Le triste spectacle que livrent ces jours-ci les deux principaux partis britanniques en matière environnementale est des plus décourageants. Après l’exclusion de Boris Johnson du Parlement, une élection partielle à Uxbridge, son ex-fief dans la banlieue de Londres, a été remportée de justesse, et contre toute attente, par son parti le 20 juillet. Il est établi que les diatribes contre l’expansion de l’ULEZ au Grand Londres ont joué un rôle conséquent dans la défaite des travaillistes, qui pensaient pouvoir cueillir facilement la circonscription tenue depuis 1970 par les conservateurs et depuis 2015 par celui qui, après avoir été ensuite premier ministre, fut débarqué de Downing Street puis de Westminster dans des conditions calamiteuses. L’ULEZ, pour Ultra Low Emissions Zone, a été décidée par Boris Johnson lui-même en 2015, pour être instaurée en 2019. L’actuel maire de Londres, le travailliste Sadiq Khan, a décidé de soumettre quelque cinq millions de personnes supplémentaires à cette réglementation anti-pollution destinée à limiter la circulation automobile à travers une taxe de 12,50 livres pour chaque entrée dans la métropole des véhicules les plus polluants.
À l’arrivée, les conservateurs ont mesuré à quel point l’opposition à l’ULEZ leur avait été propice et ont décidé de surenchérir – alors que le secrétaire aux transports, le conservateur Grant Shapps, l’eut lui-même défendue au nom des revenus fiscaux qu’elle allait générer. Ils ont donc décidé d’en faire un cheval de bataille électoral, multipliant les charges contre elle.

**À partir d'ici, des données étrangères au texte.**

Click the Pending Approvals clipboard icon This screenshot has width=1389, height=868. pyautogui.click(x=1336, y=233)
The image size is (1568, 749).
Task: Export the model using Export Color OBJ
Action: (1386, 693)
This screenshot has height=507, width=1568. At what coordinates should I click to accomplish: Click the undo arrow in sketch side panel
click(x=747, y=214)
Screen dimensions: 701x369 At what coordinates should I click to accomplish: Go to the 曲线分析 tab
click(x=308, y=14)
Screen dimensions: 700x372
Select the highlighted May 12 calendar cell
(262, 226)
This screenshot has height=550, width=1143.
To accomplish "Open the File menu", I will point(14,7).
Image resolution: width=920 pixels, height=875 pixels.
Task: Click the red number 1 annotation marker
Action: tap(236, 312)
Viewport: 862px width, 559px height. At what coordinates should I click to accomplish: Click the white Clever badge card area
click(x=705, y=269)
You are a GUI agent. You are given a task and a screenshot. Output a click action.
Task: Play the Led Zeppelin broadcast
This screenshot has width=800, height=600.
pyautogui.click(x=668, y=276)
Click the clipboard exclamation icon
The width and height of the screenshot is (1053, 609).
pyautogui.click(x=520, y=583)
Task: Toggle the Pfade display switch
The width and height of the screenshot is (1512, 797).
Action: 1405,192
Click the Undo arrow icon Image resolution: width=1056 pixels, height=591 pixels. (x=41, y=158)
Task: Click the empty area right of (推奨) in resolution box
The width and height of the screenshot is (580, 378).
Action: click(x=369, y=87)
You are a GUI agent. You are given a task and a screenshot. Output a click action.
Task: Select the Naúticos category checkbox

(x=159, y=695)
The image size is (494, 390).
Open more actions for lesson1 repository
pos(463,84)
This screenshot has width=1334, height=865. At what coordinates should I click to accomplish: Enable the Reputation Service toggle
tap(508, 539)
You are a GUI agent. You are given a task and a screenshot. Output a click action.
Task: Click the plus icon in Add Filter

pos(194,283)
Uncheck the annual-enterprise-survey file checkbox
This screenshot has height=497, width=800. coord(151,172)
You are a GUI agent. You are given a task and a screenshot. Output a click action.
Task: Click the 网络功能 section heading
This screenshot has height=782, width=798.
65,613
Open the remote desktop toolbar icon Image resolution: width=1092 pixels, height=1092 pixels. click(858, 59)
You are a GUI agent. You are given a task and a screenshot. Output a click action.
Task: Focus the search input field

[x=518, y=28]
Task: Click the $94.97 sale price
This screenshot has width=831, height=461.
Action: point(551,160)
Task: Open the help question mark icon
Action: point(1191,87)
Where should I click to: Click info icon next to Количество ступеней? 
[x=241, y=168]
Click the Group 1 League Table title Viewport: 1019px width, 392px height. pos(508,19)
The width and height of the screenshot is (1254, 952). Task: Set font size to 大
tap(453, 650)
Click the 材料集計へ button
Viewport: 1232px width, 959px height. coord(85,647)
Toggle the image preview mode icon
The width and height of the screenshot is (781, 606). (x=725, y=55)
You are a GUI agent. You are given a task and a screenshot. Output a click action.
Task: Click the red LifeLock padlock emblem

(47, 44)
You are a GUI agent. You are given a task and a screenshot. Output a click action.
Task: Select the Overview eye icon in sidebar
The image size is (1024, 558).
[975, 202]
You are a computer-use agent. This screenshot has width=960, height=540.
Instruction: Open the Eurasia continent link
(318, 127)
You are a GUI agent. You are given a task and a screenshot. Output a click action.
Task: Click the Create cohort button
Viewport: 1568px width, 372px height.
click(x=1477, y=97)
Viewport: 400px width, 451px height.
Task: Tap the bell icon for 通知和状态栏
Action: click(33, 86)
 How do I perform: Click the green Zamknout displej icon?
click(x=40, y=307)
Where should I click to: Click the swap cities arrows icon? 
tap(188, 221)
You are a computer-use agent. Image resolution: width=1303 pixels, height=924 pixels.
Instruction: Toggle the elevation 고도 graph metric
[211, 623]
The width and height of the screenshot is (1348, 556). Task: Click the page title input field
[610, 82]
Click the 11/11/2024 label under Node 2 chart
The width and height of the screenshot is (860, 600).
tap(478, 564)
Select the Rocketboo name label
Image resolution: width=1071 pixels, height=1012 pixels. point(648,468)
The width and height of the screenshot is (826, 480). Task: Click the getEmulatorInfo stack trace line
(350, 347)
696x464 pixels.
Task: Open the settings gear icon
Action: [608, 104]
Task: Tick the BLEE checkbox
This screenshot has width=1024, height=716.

Plus surprenant, les travaillistes s’y sont mis aussi, flairant que rester aligné sur le maire de Londres pourrait leur coûter des voix. Keir Starmer a clairement attribué la défaite à Uxbridge à la mesure controversée. Ainsi, à la première contrariété, le Labour voue aux gémonies une mesure anti-pollution, pourtant approuvée par une majorité des Londoniens déjà concernés. Certes, Starmer, aussi social-libéral que peut l’être un leader travailliste, est loin d’être un activiste climatique. Cet opportunisme flairant bon l’individualisme voituro-centrique n’en est pas moins atterrant.
Sans surprise, il n’en fallait pas plus pour encourager les opposants à l’ULEZ : des centaines de caméras de détection des plaqués minéralogiques, indispensables au dispositif, ont déjà été détruites dans la région de Londres ces derniers jours, des vandales se faisant appeler Blade Runners promettant de poursuivre le mouvement.
On reproche souvent aux entreprises cotées de déterminer leur stratégie avec pour seul compas leurs prochains résultats trimestriels. Mais voir des politiciens louvoyer à chaque échéance électorale et se montrer prêts à sacrifier des engagements environnementaux et climatiques pour remporter le prochain duel est au moins aussi décourageant. Bien que l’ULEZ ne soit pas un dispositif parfait, elle a le mérite d’exister et de s’attaquer à bras le corps à un problème qui rend malades des dizaines de milliers de Londoniens et en tue 4 000 chaque année. On savait déjà à quel point l’action climatique est incompatible avec les surenchères démagogiques et électoralistes. Cette triste pantalonnade enfonce le clou.